● **Source extract**:
--------

This Peanut ladoo with jaggery recipe is quick and easy to make, ready in 20 minutes, uses only three ingredients, and is made without ghee or sugar. Vegan and gluten-free.

Peanut ladoo, also known as groundnut ladoo or shengdana ladoo, are made with roasted peanuts and jaggery. You can roll out these ladoos in minutes. They’re so tasty, you won’t be able to stop at just one.
This peanut ladoo with jaggery is perfect for Diwali, Holi, or any festive occasion. Pack them for kids, keep them ready for festivals, or just munch on one after a meal. Similar ladoo recipes that you may like are the moong dal ladoo recipe with jaggery, besan ladoo, and rava ladoo with sugar syrup.
This Peanut Ladoo is So Good!
This Peanut Ladoo with Jaggery is one sweet I always keep ready at home. All you need are roasted peanuts and jaggery, and they come together in no time.
I like adding a pinch of cardamom, and sometimes a few roasted cashews or sesame seeds for extra crunch. They make the ladoos even more fun to munch.
They're sweet, nutty, and hold their shape perfectly. No ghee or oil needed.

--------

● **Challenge A**:
From the rows, copy every line unchanged, beginning with the line that contains "はじめての方へ (93, 2515)" and ending with the last line of the rows. Leave the pictures out.

--------

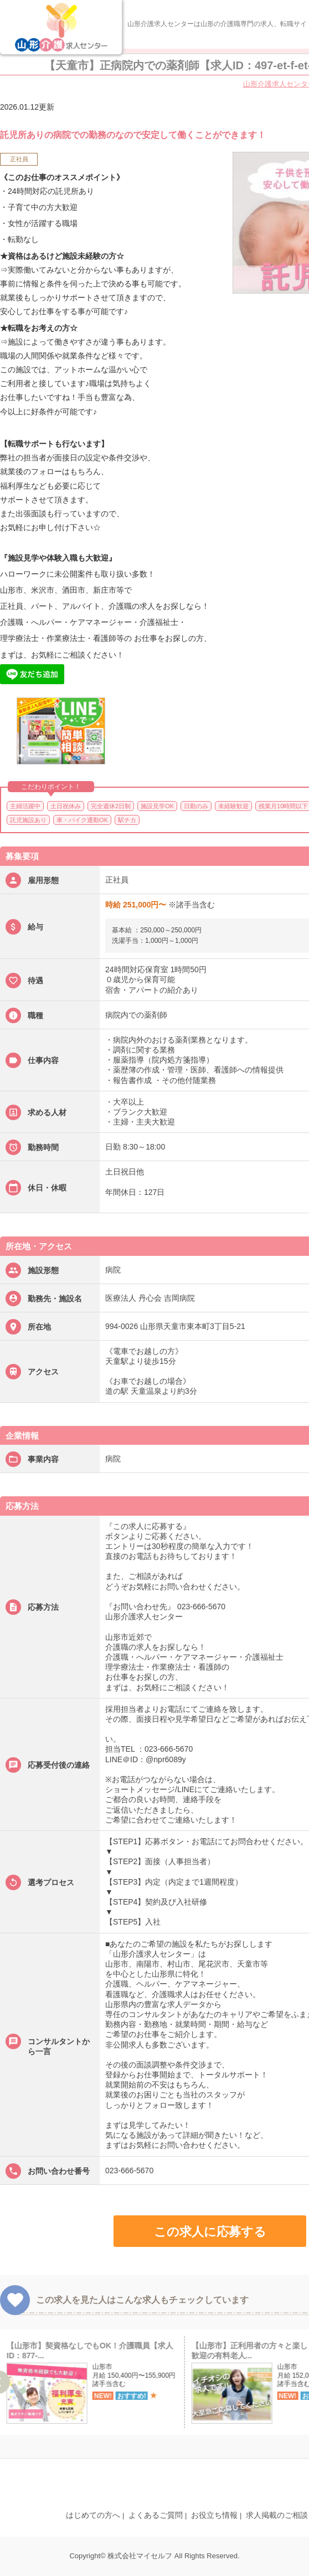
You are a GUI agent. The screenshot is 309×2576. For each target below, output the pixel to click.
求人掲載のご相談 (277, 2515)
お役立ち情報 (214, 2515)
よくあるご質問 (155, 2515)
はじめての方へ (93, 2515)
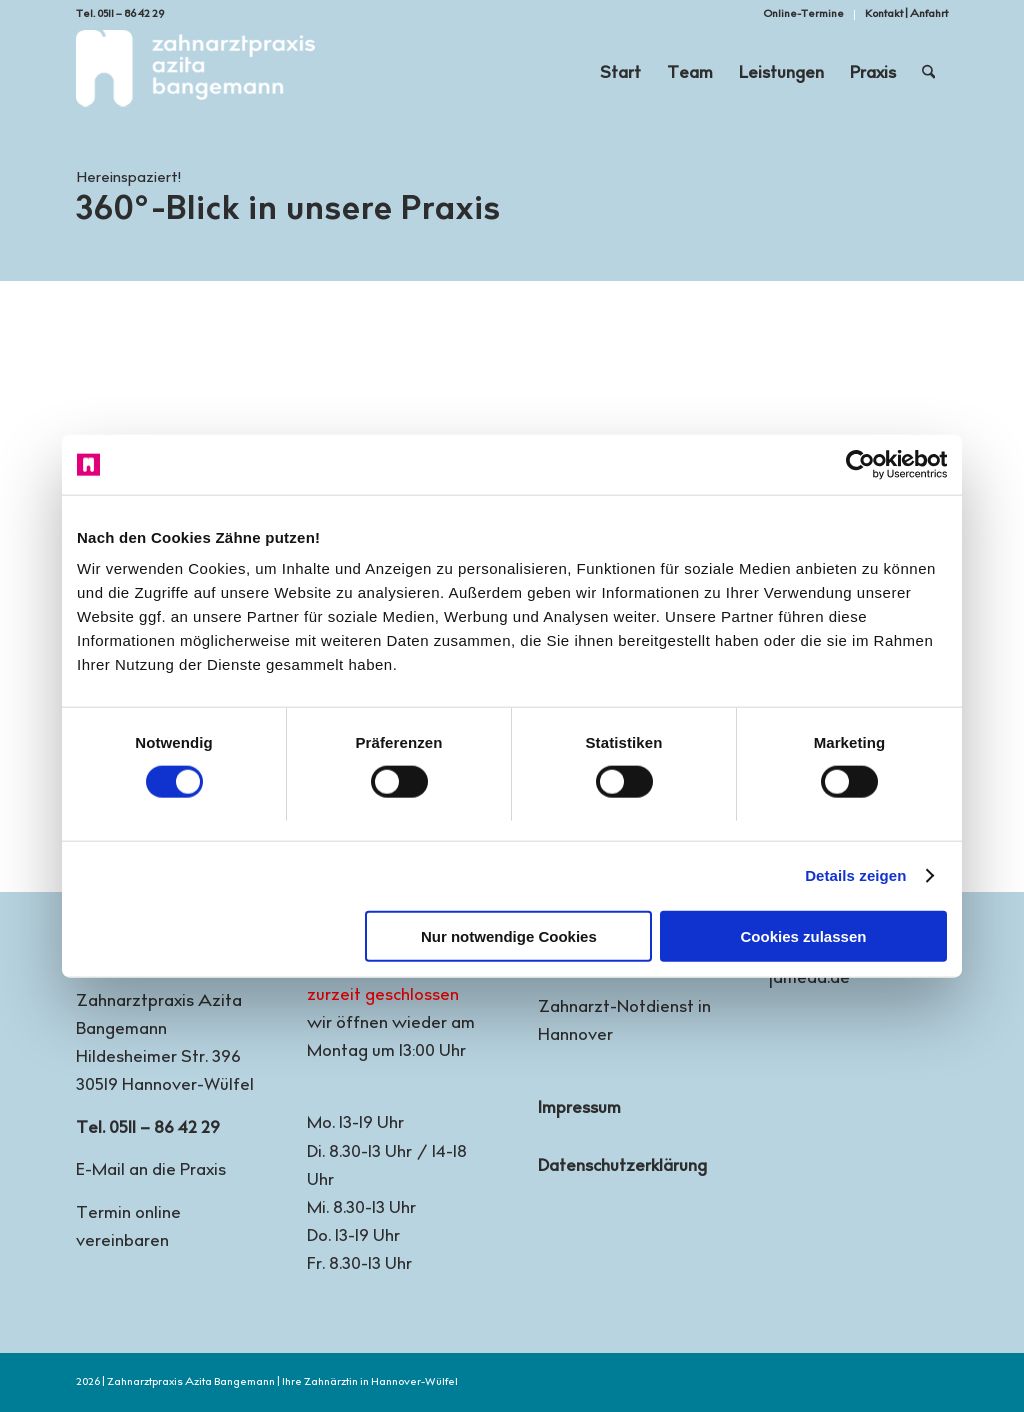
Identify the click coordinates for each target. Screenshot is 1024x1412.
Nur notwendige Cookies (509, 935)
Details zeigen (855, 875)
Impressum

--------

● **Challenge B**:
List the similar ladoo recipes that the peanut ladoo recipe suggests readers may like.

● **Response A**:
はじめての方へ (93, 2515)
Identify the click coordinates for each target. Screenshot is 1024x1412.
Nur notwendige Cookies (509, 935)
Details zeigen (855, 875)
Impressum

● **Response B**:
- Moong dal ladoo recipe with jaggery
- Besan ladoo
- Rava ladoo with sugar syrup